SCORE FUSION AND CALIBRATION IN MULTIPLE LANGUAGE DETECTORS WITH LARGE PERFORMANCE VARIATION
Presented by: Raymond W. M. Ng, Author(s): Raymond W. M. Ng, The Chinese University of Hong Kong, Hong Kong SAR of China; Cheung-Chi Leung, Institute for Infocomm Research, Singapore; Tan Lee, The Chinese University of Hong Kong, Hong Kong SAR of China; Bin Ma, Haizhou Li, Institute for Infocomm Research, Singapore
In a large-scale language detection task, performance variation found between different component systems and different target languages has an adverse effect to the pooled error statistics. Special care has to be taken in score fusion and calibration. In this paper, we use a prosodic LID system to fuse with a phonotactic LID system using NIST Language Recognition Evaluation 2009 experimental data. Among four logistic regression models, the one which gives the lowest Cavg is chosen. We further explore our previously proposed calibration algorithm based on the minimum erroneous deviation criterion.
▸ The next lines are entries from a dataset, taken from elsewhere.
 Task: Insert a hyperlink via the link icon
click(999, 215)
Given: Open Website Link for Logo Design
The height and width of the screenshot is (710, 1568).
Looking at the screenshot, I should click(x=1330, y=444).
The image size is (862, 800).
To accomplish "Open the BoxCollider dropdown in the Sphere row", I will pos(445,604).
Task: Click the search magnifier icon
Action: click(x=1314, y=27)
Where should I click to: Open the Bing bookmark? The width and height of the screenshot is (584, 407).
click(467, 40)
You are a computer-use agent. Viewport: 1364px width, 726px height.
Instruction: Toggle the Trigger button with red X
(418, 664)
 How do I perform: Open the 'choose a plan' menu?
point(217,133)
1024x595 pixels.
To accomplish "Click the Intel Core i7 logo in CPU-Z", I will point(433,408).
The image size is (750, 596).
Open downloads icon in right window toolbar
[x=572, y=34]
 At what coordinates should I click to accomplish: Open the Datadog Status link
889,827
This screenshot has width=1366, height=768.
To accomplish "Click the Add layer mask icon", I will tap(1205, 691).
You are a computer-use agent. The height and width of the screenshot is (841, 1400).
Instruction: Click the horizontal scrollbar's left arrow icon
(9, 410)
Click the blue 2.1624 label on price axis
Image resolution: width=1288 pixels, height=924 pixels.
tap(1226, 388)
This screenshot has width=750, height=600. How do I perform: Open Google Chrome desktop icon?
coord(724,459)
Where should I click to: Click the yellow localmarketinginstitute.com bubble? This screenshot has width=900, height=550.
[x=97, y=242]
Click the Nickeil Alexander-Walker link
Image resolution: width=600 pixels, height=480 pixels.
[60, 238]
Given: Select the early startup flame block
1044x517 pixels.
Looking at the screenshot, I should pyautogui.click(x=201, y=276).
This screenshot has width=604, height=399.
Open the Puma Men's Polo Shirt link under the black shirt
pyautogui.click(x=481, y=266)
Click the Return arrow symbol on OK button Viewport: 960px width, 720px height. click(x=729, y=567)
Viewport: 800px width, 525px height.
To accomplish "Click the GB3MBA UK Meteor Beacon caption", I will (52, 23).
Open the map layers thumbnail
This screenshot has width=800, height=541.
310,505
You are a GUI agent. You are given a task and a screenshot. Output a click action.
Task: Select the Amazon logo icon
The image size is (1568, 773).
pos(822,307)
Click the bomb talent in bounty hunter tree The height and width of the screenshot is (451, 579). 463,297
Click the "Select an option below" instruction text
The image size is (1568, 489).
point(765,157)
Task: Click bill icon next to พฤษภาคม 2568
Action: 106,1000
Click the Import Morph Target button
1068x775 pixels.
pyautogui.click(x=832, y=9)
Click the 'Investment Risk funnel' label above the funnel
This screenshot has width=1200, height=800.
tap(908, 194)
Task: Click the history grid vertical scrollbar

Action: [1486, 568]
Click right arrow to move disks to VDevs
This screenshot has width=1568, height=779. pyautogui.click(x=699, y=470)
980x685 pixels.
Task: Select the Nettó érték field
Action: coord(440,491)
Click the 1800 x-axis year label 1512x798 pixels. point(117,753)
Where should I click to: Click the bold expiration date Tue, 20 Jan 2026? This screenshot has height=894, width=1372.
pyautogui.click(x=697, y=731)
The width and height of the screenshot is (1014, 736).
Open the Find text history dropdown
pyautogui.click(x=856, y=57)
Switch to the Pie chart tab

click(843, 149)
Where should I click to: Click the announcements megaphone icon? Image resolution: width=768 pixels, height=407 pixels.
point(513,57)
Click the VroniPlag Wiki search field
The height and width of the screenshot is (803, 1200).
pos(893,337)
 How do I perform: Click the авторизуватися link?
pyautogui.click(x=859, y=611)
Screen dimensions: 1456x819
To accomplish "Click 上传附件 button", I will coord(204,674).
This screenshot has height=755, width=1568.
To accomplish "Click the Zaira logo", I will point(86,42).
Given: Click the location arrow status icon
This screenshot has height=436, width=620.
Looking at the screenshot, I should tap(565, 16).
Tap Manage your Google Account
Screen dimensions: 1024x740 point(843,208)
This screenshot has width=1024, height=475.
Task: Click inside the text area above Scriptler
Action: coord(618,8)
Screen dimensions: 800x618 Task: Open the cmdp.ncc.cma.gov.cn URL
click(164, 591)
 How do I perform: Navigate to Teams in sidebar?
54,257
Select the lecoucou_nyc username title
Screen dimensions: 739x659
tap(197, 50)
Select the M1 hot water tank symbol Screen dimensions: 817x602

The algorithm is made more robust by removing the predetermined list of target languages to be calibrated, as well as by adding an optimization constraint which enforces calibration in the data portion with a large performance variation. The fusion and calibration operations together bring a 33.9% relative Cavg reduction compared with the original result from a phonotactic LID system.